The boundary of D consists of three distinct parts:
1. The segment along the x-axis: This segment is defined by $$y=0$$, for $$0 \leqslant x \leqslant \sqrt{3}$$.
We substitute $$y=0$$ into the function $$f(x,y)$$:
$$f(x, 0) = x(0)^2 = 0$$
For all points on this segment, the value of $$f(x, y)$$ is 0.

**step4** Analyzing the Boundary of D - Part 2: y-axis segment

2. The segment along the y-axis: This segment is defined by $$x=0$$, for $$0 \leqslant y \leqslant \sqrt{3}$$.
We substitute $$x=0$$ into the function $$f(x,y)$$:
$$f(0, y) = 0 \cdot y^2 = 0$$
For all points on this segment, the value of $$f(x, y)$$ is 0.

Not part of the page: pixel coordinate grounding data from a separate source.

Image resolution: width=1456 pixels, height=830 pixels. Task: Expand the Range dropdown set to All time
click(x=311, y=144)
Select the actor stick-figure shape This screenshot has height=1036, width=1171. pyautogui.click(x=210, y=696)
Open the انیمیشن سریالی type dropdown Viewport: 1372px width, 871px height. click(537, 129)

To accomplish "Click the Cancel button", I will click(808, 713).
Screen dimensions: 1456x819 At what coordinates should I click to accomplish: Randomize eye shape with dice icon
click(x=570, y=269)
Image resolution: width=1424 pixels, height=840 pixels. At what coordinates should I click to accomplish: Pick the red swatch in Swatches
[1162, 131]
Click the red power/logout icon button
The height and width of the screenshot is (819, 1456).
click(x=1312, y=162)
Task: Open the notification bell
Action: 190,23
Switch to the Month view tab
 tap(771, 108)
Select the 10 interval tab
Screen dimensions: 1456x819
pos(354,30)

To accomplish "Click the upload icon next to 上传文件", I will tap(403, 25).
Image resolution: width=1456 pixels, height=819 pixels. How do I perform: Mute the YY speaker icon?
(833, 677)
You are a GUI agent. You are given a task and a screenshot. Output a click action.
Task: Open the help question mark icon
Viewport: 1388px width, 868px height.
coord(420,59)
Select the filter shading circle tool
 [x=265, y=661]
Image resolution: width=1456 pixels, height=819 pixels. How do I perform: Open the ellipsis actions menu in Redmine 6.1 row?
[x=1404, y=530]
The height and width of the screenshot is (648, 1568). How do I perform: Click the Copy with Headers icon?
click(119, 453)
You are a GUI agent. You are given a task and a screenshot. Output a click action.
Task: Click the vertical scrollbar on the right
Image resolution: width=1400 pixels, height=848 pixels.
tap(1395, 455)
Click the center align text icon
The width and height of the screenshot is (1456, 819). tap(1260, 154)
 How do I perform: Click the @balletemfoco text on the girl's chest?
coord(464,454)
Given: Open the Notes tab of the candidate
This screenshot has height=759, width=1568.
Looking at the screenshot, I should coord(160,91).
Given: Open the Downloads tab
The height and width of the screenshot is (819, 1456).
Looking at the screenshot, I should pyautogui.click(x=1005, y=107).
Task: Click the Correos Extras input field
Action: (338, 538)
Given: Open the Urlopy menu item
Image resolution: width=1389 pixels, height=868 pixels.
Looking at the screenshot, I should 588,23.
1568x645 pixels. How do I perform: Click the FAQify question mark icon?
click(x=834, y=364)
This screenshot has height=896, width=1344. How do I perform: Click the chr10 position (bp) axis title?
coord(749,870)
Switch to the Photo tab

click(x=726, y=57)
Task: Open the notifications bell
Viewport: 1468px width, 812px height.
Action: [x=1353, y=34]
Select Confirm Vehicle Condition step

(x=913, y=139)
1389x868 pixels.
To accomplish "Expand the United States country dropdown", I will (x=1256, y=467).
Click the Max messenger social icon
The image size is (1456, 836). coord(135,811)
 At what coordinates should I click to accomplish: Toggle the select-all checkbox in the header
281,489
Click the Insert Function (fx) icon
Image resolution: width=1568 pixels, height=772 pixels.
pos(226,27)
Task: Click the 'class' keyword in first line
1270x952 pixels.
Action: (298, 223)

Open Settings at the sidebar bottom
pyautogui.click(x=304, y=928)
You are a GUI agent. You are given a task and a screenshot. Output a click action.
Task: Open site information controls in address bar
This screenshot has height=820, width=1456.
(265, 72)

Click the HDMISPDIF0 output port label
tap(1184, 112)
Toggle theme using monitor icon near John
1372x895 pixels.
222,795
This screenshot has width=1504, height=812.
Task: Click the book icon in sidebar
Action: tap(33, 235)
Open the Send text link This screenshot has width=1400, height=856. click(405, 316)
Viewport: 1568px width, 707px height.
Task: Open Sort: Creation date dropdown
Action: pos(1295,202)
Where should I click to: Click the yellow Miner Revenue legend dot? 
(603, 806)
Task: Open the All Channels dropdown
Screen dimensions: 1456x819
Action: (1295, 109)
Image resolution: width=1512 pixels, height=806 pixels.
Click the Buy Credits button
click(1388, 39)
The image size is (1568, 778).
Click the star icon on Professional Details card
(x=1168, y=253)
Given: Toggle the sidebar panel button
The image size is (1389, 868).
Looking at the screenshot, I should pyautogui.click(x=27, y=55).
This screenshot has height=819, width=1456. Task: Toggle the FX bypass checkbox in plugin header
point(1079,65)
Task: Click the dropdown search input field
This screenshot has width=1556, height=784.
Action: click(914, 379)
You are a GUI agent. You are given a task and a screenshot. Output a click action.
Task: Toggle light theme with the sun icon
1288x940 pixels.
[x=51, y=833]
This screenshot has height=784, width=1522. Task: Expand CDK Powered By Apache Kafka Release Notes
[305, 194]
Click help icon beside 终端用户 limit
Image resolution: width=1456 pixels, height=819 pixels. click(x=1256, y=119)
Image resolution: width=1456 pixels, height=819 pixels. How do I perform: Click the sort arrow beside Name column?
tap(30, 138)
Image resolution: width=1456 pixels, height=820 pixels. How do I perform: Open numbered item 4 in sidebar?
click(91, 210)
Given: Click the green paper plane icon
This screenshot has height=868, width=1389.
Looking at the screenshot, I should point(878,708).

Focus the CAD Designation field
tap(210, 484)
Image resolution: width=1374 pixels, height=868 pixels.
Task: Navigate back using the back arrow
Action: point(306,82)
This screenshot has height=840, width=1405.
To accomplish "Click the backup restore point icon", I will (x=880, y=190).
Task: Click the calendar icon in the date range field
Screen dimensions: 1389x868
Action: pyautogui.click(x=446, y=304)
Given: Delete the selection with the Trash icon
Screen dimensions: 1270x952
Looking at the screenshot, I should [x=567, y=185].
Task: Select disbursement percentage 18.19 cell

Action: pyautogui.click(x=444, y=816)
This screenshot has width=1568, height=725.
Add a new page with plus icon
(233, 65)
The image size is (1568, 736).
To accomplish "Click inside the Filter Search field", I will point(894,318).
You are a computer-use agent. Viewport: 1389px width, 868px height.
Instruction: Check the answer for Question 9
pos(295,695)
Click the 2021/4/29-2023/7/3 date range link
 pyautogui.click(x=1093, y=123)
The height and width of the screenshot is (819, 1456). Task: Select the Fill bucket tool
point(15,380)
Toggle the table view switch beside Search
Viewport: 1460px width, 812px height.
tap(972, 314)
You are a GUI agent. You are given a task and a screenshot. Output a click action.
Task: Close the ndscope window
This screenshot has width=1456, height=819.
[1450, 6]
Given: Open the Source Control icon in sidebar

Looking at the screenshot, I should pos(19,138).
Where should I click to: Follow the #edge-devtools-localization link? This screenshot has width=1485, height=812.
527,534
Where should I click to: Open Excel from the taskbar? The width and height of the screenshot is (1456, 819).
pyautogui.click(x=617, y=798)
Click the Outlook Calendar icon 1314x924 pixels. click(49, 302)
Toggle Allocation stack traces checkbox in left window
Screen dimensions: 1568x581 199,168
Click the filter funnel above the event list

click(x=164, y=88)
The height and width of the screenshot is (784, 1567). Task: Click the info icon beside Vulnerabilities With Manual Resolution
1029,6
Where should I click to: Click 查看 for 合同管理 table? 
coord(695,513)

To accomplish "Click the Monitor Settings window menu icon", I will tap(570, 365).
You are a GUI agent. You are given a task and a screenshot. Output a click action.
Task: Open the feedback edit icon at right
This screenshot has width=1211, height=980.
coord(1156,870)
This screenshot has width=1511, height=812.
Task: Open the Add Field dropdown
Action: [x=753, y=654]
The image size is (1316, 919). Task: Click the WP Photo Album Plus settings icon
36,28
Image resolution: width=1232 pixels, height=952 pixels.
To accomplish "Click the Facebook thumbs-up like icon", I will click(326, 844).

**step5** Analyzing the Boundary of D - Part 3: Circular Arc

3. The circular arc: This part of the boundary is defined by the equation $$x^2+y^2 = 3$$, with the conditions $$x \geqslant 0$$ and $$y \geqslant 0$$.
From the equation of the circle, we can express $$y^2$$ in terms of $$x$$: $$y^2 = 3 - x^2$$.
Substitute this expression for $$y^2$$ into the function $$f(x,y)$$:
$$f(x, y) = x y^2 = x(3-x^2)$$
Let's define a new function $$g(x) = 3x - x^3$$ for this segment. The range of $$x$$ values on this arc is $$0 \leqslant x \leqslant \sqrt{3}$$ (since $$y \geqslant 0$$ implies $$3-x^2 \geqslant 0 \implies x^2 \leqslant 3$$).
To find the extrema of $$g(x)$$ on the interval $$[0, \sqrt{3}]$$, we find its derivative with respect to $$x$$:
$$g'(x) = \frac{d}{dx}(3x - x^3) = 3 - 3x^2$$
Set $$g'(x) = 0$$ to find critical points within the interval:
$$3 - 3x^2 = 0 \implies 3x^2 = 3 \implies x^2 = 1$$
Since $$x \geqslant 0$$, we take $$x=1$$.
Now, we evaluate $$g(x)$$ (and thus $$f(x,y)$$) at this critical point and at the endpoints of the interval $$[0, \sqrt{3}]$$:
- At $$x=0$$:
$$g(0) = 3(0) - (0)^3 = 0$$.
When $$x=0$$ on the arc, $$y^2 = 3 - 0^2 = 3$$, so $$y=\sqrt{3}$$. This corresponds to the point $$(0, \sqrt{3})$$.
$$f(0, \sqrt{3}) = 0 \cdot (\sqrt{3})^2 = 0$$.
- At $$x=1$$:
$$g(1) = 3(1) - (1)^3 = 3 - 1 = 2$$.
When $$x=1$$ on the arc, $$y^2 = 3 - 1^2 = 2$$, so $$y=\sqrt{2}$$. This corresponds to the point $$(1, \sqrt{2})$$.
$$f(1, \sqrt{2}) = 1 \cdot (\sqrt{2})^2 = 1 \cdot 2 = 2$$.
- At $$x=\sqrt{3}$$:
$$g(\sqrt{3}) = 3(\sqrt{3}) - (\sqrt{3})^3 = 3\sqrt{3} - 3\sqrt{3} = 0$$.
When $$x=\sqrt{3}$$ on the arc, $$y^2 = 3 - (\sqrt{3})^2 = 3 - 3 = 0$$, so $$y=0$$. This corresponds to the point $$(\sqrt{3}, 0)$$.
$$f(\sqrt{3}, 0) = \sqrt{3} \cdot (0)^2 = 0$$.

**step6** Comparing All Values and Determining Absolute Extrema

We have evaluated the function $$f(x,y)$$ at all relevant points (critical points in the interior and points on the boundary where extrema might occur). Let's list all the function values we found:
- From the x-axis segment: 0
- From the y-axis segment: 0
- From the circular arc: 0, and 2
Comparing these collected values (0 and 2), we can determine the absolute maximum and minimum values of $$f$$ on the set $$D$$.
The largest value observed is 2.
The smallest value observed is 0.
Therefore, the absolute maximum value of $$f$$ on the set $$D$$ is 2, and the absolute minimum value of $$f$$ on the set $$D$$ is 0.